Of the 101 patients, four had died and 21 survived, but did not respond, while the other 76 patients had lost contact. There was no significant difference between responders and lost patients in terms of age, BI at onset, BI at initial rehabilitation, and BI at discharge. However, the high attrition rate could lead to bias in our analysis. BI 10773 nmr Second, there was a considerable amount of missing information on non-medical factors that may

affect the likelihood of return Necrostatin-1 nmr to work, such as family wish for patient return to work and collaboration with industrial physicians. Inclusion of non-medical support from family and workplace might have modified the final model in predicting success in return to work 18 months find more after stroke. Third, although our results indicate rehabilitation program for higher cortical dysfunction may be effective to enhance the chance of return to work among young patients with mild physical disability, we could not directly show cost-effectiveness of such program due to our data limitation, which remains to be articulated in future research.
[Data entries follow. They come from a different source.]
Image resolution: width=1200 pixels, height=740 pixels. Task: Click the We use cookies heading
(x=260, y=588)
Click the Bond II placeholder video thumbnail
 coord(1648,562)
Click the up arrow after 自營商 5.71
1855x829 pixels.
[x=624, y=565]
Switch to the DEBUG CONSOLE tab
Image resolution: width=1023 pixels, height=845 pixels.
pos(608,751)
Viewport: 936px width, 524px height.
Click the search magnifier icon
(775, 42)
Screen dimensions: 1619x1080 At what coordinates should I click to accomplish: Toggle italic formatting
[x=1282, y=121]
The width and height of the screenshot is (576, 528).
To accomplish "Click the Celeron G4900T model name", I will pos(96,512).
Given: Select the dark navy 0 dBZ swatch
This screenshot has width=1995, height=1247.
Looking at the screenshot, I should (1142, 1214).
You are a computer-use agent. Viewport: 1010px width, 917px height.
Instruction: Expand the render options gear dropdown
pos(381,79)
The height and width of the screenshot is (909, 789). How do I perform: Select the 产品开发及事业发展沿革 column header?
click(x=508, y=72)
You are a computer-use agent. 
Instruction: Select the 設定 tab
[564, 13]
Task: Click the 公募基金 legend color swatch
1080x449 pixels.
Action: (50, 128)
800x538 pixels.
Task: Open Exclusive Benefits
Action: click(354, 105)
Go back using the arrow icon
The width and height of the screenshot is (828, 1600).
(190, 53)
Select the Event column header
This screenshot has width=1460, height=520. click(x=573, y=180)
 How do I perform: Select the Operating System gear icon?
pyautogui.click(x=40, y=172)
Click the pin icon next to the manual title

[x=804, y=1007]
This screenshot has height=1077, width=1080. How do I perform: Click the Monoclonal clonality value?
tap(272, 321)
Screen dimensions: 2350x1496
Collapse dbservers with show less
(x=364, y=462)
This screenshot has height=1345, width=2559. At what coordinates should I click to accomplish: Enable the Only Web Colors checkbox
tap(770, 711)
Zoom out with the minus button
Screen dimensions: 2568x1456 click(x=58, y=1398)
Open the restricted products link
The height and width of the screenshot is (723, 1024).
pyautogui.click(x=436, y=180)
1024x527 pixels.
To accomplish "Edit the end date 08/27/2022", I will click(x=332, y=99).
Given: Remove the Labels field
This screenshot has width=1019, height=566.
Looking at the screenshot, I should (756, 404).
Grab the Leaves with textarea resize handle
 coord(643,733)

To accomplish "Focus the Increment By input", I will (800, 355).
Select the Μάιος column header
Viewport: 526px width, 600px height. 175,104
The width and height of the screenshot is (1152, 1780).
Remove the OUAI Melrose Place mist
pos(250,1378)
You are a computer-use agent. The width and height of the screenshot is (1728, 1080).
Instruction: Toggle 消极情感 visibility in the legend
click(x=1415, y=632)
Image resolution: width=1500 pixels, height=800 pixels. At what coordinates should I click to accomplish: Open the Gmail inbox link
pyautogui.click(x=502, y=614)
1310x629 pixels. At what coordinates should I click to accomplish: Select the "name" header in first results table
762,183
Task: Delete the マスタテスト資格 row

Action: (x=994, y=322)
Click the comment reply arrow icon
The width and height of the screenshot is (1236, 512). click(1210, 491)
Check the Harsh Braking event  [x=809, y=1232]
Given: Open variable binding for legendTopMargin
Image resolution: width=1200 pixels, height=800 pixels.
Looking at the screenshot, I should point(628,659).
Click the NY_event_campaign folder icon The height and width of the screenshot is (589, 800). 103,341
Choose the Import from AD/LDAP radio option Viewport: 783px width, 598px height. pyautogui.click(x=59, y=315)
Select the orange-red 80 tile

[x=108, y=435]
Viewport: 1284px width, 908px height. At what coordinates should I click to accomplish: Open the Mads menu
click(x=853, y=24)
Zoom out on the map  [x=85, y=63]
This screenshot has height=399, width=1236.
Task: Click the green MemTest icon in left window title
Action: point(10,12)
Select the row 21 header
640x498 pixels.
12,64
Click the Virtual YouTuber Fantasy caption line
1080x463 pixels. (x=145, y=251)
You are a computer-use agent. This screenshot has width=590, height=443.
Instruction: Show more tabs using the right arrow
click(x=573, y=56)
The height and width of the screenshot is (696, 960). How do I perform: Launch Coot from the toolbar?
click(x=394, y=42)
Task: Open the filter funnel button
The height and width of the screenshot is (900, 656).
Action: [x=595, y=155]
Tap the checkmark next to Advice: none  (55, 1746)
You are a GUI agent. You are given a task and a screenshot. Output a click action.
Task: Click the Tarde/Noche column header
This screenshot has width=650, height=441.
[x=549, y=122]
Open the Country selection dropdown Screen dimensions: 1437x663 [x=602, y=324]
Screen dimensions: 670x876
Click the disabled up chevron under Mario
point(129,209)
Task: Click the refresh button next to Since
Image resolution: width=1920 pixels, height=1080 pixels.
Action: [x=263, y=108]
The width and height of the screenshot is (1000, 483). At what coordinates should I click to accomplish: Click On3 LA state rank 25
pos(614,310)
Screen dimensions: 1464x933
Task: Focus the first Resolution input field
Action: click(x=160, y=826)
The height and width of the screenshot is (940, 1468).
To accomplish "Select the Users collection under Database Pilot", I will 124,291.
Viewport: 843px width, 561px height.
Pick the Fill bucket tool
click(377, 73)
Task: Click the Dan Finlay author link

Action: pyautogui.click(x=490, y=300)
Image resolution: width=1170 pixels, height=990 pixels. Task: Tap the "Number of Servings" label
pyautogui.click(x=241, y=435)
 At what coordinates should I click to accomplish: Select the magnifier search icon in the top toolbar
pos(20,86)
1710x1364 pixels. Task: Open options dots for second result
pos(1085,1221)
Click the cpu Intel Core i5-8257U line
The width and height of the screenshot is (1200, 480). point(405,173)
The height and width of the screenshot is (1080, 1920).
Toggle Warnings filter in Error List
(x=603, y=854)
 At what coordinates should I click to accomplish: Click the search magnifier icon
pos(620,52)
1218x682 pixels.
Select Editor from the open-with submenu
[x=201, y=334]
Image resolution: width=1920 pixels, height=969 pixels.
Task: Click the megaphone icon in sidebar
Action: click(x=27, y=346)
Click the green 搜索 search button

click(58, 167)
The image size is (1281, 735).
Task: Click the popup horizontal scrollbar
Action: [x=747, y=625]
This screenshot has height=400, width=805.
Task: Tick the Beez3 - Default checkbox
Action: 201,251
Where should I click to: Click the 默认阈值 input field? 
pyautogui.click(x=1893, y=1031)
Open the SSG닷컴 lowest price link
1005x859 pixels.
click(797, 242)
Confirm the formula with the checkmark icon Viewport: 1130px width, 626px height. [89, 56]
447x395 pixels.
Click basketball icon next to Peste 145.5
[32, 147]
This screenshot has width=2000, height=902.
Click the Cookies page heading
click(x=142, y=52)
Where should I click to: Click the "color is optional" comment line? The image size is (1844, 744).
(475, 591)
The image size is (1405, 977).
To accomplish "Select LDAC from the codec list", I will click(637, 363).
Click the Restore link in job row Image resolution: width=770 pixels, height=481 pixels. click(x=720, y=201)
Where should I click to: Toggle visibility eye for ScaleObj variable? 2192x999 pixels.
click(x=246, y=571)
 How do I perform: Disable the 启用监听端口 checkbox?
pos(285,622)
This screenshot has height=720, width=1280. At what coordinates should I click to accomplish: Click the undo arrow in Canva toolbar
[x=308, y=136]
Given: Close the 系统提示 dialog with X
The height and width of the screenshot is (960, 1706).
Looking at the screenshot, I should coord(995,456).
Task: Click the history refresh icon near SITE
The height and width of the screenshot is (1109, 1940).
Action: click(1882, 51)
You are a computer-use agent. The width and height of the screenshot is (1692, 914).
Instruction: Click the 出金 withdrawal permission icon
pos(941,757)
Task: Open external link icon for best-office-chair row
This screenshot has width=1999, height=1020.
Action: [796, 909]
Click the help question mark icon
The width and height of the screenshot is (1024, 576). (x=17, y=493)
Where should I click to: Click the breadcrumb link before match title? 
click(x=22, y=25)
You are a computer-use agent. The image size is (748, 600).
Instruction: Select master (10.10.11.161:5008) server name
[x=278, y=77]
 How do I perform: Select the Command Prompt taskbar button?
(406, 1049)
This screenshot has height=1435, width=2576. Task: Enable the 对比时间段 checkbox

In conclusion, specific types of higher cortical dysfunction such

as aphasia and attention dysfunction as well as walking ability and job type had a significant impact on return to work among stroke survivors within 18 months of onset, after adjustment for age, gender, and physical dysfunction at initial rehabilitation. The impact of higher cortical dysfunction was more likely to be observed among young and mildly disabled patients, suggesting the need for a tailored rehabilitation program and job redesign for patients with higher cortical

dysfunction after stroke. This study indicated the importance of cognitive rehabilitation to alleviate the impact of higher cortical dysfunction and to support return to work by stroke survivors. Acknowledgments The authors are grateful to Mikio Sumida, MD, Akihiro Tokuhiro, MD, Akihiro Toyota, MD, Satoru Saeki, MD, Toshikatu Tominaga, MD, and the staff P-type ATPase of 21 Rosai hospitals that participated in this study. This research is a part of the research and development and dissemination projects related to the 13 fields of occupational injuries and illnesses of the Japan Occupational Health and Welfare Organization (Primary Investigator: Toshihiro Toyonaga). Conflict of interest The authors declare that they have no conflict of interest. Open AccessThis article is distributed under the terms of the Creative Commons Attribution License which permits any use, distribution, and reproduction in any medium, provided the original author(s) and the source are credited. References Black-Schaffer RM, Osberg JS (1990) Return to work after stroke: development of a predictive model. Arch Phys Med Rehabil 71:285–290 Bonita R, Beaglehole R (1988) Recovery of motor function after stroke.